SPメディカルクラスター(静岡医療機器要素部品生産技術協同組合)は、精密部品加工の平垣製作所、精密溶接・レーザー加工の岩倉溶接工業所、精密板金加工の山崎製作所、3Dデータ・モデル製造のエクタスの4社が共同で2018年4月に設立した協同組合である。命を守る医療機器の製造に必要な職人技術の継承が難しくなる中、メイドインジャパンの品質を維持するために高度な部品加工技術を持つ中堅企業が結集した。同クラスターは、すでに内視鏡部品や手術補助機、鉗子などの鋼製小物を共同で製造している。

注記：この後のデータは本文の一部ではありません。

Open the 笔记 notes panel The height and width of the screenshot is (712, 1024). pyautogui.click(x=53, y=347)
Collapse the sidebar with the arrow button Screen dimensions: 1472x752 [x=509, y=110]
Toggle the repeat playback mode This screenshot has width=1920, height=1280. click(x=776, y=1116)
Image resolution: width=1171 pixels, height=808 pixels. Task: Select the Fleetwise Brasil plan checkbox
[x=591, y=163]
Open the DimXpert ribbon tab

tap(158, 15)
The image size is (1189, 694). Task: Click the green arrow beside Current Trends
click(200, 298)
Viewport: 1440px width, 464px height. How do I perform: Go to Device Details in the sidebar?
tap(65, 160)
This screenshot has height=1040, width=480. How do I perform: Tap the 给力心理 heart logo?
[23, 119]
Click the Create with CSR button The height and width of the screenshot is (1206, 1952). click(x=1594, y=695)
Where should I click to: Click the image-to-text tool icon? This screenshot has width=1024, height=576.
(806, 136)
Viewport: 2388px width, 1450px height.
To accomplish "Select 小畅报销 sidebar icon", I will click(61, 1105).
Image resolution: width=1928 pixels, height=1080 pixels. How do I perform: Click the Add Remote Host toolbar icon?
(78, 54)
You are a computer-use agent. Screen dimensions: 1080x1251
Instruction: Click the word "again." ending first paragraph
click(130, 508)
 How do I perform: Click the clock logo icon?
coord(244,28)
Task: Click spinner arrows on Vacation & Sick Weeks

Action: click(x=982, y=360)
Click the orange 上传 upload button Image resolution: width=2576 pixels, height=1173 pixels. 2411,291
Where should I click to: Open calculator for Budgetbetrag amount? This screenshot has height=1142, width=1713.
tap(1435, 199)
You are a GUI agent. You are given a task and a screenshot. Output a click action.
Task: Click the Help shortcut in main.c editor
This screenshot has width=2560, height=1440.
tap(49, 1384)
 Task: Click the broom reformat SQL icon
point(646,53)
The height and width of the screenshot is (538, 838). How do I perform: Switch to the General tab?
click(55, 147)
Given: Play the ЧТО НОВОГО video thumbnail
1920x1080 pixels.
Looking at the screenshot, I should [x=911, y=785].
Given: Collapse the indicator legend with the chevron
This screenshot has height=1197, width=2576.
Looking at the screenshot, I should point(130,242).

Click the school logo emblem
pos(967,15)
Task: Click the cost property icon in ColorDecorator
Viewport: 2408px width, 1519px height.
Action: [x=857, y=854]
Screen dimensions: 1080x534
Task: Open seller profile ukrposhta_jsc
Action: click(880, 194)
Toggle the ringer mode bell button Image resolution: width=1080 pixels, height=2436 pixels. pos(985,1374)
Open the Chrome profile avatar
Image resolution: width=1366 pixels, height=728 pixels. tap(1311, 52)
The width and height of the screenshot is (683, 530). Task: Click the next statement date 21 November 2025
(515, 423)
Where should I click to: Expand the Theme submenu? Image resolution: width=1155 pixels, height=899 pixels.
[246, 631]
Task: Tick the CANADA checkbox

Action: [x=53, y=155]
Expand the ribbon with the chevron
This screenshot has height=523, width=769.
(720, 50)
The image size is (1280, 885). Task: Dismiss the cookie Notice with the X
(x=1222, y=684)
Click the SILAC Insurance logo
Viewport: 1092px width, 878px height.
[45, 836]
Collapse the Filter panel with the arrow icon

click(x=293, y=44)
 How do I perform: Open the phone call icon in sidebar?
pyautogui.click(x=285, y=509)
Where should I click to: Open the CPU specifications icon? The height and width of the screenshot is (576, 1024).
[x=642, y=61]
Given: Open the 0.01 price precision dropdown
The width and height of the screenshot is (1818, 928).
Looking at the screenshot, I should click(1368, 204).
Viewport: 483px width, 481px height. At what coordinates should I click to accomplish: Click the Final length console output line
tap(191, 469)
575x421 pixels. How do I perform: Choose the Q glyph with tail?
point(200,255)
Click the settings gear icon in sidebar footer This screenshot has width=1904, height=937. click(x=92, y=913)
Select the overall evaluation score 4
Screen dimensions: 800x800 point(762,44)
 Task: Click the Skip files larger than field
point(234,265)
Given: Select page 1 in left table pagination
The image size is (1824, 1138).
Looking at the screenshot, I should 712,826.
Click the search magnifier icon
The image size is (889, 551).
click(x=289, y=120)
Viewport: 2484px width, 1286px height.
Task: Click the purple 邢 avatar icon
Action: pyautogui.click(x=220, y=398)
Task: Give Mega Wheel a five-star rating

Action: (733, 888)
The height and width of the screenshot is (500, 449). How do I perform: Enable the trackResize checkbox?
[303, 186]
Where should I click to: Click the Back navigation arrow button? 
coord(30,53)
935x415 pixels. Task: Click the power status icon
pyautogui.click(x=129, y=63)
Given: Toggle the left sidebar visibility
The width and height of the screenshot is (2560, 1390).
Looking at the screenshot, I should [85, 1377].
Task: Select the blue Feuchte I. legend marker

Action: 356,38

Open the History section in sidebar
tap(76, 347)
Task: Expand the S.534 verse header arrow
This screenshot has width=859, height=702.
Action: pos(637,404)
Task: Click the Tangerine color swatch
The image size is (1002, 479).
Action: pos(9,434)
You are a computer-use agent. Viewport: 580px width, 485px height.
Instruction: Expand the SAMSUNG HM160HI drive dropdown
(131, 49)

平垣製作所は1969年創業で、旋盤加工により丸物形状や薄肉円形形状などの精密機器部品を製造してきた。主に産業用ロボットや家電試作、射出成型機、工作機械、船舶向けが中心だった。日本メーカーの切削部品には高い精度が求められ、QCDのバランスが問われる。このため同社の旋盤加工は様々な顧客によって特化した技術として磨かれてきた。

2004年に2代目社長として平垣徳之氏が就任し、その後自社の技術力を発展させる機会として宇宙産業へ参入、2012年には医療機器へと事業を拡大していった。